The anamnesis (medical history) represents an important component in the diagnosis of atopic eczema (neurodermatitis).

Family history

  • Are there frequent skin diseases in your family?

Social history

  • Is there any evidence of psychosocial stress or strain due to your family situation?

Current medical history/systemic history (somatic and psychological complaints).

  • Have you noticed any skin changes (weeping, inflammatory patches; crusted areas – so-called cradle cap; scaling)?
  • Do you have itching? If so, on which parts of the body?
  • Do you have to scratch yourself frequently?
  • Do you sweat a lot?
  • Do you have decreased/increased sebum secretion?
  • Do you have allergic rhinitis, bronchial asthma or food allergies?

Vegetative history including nutritional history.

  • Do you adequately ventilate your home every day?
  • Was the affected person breastfed?
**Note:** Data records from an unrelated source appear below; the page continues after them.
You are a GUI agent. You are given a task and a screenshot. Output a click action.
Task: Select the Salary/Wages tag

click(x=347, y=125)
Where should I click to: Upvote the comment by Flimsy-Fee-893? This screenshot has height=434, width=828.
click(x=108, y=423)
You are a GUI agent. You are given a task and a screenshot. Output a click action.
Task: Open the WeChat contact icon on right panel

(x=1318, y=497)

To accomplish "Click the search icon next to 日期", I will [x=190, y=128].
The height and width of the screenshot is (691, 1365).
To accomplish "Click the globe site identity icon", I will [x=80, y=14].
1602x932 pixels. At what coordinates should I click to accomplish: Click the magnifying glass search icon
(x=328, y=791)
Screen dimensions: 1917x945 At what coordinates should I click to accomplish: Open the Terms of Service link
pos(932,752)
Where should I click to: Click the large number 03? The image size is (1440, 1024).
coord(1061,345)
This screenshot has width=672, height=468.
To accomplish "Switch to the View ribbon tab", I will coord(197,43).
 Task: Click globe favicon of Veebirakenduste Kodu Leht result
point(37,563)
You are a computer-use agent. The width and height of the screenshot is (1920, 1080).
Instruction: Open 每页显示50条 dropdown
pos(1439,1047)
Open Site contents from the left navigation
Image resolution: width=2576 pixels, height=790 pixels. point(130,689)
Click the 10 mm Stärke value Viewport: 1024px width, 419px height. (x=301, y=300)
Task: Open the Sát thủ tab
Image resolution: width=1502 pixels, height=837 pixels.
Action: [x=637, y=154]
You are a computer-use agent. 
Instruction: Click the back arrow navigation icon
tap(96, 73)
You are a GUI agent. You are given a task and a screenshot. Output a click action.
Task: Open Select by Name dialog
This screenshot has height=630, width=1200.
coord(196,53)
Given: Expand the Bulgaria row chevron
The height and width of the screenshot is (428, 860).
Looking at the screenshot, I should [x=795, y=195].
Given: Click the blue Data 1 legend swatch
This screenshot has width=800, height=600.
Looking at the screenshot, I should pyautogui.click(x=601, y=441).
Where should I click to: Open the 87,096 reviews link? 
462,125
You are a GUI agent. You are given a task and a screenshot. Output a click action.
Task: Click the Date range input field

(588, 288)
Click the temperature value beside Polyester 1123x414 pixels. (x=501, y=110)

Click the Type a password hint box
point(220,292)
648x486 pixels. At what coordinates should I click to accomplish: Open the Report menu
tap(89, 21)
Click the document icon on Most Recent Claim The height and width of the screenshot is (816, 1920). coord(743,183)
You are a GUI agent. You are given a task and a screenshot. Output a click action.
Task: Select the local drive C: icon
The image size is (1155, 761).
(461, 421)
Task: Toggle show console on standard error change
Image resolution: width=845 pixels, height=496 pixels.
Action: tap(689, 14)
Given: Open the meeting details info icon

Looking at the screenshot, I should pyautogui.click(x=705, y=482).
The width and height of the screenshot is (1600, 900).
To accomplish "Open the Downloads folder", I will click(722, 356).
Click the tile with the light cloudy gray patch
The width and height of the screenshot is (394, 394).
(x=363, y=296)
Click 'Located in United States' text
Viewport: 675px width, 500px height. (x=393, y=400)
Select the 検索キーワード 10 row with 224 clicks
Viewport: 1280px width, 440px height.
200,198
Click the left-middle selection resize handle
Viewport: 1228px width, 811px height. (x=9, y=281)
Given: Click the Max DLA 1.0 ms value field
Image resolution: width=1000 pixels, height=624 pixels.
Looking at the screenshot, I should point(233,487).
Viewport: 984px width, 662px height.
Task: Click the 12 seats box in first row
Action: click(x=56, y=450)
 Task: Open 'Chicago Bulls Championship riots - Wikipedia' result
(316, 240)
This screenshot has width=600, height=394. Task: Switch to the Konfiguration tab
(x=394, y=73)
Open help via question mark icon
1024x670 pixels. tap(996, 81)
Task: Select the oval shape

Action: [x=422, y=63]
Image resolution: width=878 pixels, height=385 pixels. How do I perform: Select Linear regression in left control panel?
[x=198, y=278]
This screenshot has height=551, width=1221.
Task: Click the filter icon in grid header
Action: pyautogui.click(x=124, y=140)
If so, for how long? Was complementary food fed before the completion of the fifth month of life?
  • Was the affected person bathed daily as a child?
  • Do you smoke? If so, how many cigarettes, cigars, or pipes per day?

Self history including medication history.

  • Pre-existing conditions (skin diseases; food allergy; infections).
  • Operations
  • Allergies
  • Medication history

The diagnosis is often made according to the clinical criteria of atopic dermatitis

Major criteria

  • Itching and scratching
  • Chronic respectively relapsing course
  • Typical lesions
  • Personal or family history of atopic dermatitis, allergic rhinitis (allergic rhinitis), or bronchial asthma

Minor criteria

  • White dermographism – after mechanical irritation of the skin turns white for a long time.
  • Elevated IgE (immunoglobulin E) – blood protein that mediates hypersensitivity reactions.
  • Dennie-Morgan fold – additional fold of skin below the lower eyelid.
  • Fur cap-like hairline in the forehead area
  • Tendency to skin infections
  • Dry cheilitis – inflammation of the lips
  • Reduced sweat secretion
  • Xerosis – dry skin or mucous membrane, respectively.
  • Sebostasis – decreased sebum secretion of the skin.